Work required ▸ Go through the data and copy each line that holds "size".

Data records ▸

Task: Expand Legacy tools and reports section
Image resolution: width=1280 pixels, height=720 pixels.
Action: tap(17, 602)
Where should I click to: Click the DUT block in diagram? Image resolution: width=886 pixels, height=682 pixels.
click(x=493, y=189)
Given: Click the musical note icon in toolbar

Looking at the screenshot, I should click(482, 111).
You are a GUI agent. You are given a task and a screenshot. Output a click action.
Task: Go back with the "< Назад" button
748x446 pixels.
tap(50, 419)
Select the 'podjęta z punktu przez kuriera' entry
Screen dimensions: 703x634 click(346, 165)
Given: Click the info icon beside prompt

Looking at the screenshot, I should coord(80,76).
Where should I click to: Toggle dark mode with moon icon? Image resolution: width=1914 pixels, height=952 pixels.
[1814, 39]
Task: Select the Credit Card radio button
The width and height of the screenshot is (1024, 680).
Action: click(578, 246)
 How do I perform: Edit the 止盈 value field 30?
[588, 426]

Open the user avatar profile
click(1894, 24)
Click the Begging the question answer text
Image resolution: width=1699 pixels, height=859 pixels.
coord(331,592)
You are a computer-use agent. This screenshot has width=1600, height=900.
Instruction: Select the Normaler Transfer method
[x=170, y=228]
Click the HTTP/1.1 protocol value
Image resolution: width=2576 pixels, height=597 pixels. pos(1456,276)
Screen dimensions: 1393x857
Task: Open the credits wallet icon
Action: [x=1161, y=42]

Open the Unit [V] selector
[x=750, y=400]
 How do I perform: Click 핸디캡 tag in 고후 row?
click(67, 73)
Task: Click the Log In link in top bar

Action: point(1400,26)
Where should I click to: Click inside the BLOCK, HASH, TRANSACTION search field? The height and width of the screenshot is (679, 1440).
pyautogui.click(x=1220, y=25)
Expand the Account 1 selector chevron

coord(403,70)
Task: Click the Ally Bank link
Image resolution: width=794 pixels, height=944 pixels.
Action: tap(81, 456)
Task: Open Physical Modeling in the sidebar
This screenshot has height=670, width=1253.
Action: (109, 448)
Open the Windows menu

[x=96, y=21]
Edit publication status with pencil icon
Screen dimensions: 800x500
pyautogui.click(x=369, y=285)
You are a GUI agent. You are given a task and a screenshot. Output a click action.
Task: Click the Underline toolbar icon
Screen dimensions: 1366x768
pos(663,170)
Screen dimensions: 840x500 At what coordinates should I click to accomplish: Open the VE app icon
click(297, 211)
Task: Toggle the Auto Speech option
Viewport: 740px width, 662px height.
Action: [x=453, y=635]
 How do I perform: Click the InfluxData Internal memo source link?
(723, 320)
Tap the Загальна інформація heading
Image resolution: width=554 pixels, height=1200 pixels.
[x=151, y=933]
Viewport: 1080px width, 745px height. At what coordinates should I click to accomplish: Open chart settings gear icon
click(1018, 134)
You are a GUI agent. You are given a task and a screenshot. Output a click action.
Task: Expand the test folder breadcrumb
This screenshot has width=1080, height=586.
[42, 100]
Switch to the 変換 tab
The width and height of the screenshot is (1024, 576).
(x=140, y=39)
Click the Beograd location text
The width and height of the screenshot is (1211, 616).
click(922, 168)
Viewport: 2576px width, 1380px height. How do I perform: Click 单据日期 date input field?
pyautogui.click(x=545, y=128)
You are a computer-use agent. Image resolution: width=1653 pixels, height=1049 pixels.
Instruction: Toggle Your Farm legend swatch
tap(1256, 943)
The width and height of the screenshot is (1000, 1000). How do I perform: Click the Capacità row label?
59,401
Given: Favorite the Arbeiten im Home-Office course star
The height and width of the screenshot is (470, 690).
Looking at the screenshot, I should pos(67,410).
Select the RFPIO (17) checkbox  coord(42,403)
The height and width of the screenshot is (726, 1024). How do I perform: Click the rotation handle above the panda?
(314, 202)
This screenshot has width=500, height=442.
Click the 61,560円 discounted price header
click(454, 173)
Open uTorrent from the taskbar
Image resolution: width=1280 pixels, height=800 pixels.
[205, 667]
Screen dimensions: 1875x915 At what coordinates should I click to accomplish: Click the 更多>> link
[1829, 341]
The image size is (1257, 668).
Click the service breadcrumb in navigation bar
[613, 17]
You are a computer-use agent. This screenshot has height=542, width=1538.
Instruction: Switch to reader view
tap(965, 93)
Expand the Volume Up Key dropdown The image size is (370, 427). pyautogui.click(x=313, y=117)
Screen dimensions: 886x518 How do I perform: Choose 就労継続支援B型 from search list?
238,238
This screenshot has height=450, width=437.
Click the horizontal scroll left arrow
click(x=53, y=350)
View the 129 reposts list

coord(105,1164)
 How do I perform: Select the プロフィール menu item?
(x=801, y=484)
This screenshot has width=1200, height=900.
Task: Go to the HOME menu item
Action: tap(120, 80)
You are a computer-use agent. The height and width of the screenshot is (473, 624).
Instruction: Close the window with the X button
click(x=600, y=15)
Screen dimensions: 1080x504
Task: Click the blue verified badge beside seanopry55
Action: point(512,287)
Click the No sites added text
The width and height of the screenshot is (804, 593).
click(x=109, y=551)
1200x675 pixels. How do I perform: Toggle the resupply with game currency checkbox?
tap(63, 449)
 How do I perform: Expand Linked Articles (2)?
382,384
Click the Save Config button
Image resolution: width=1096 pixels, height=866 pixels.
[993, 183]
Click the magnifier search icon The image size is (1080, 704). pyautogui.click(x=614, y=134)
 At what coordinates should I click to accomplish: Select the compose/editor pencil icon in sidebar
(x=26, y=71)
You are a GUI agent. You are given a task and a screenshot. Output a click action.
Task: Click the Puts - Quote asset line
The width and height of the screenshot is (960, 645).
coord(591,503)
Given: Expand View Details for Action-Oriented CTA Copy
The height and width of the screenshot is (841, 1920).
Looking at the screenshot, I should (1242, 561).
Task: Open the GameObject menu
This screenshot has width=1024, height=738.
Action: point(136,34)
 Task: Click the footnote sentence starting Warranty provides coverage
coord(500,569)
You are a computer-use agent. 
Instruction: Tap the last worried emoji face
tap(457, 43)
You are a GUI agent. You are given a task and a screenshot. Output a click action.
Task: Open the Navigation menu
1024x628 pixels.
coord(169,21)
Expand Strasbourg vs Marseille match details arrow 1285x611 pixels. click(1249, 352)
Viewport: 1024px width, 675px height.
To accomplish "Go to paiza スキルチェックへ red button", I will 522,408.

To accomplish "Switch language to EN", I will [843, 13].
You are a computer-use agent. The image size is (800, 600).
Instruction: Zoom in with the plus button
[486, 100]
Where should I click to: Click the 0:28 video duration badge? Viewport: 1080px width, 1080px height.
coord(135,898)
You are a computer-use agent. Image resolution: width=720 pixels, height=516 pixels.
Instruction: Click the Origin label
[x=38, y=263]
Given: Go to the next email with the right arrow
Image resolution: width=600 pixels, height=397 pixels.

Solution to this problem ▸
The image size is (1257, 668).
Expand the Volume Up Key dropdown The image size is (370, 427). pyautogui.click(x=313, y=117)
Click the magnifier search icon The image size is (1080, 704). pyautogui.click(x=614, y=134)
You are a computer-use agent. The image size is (800, 600).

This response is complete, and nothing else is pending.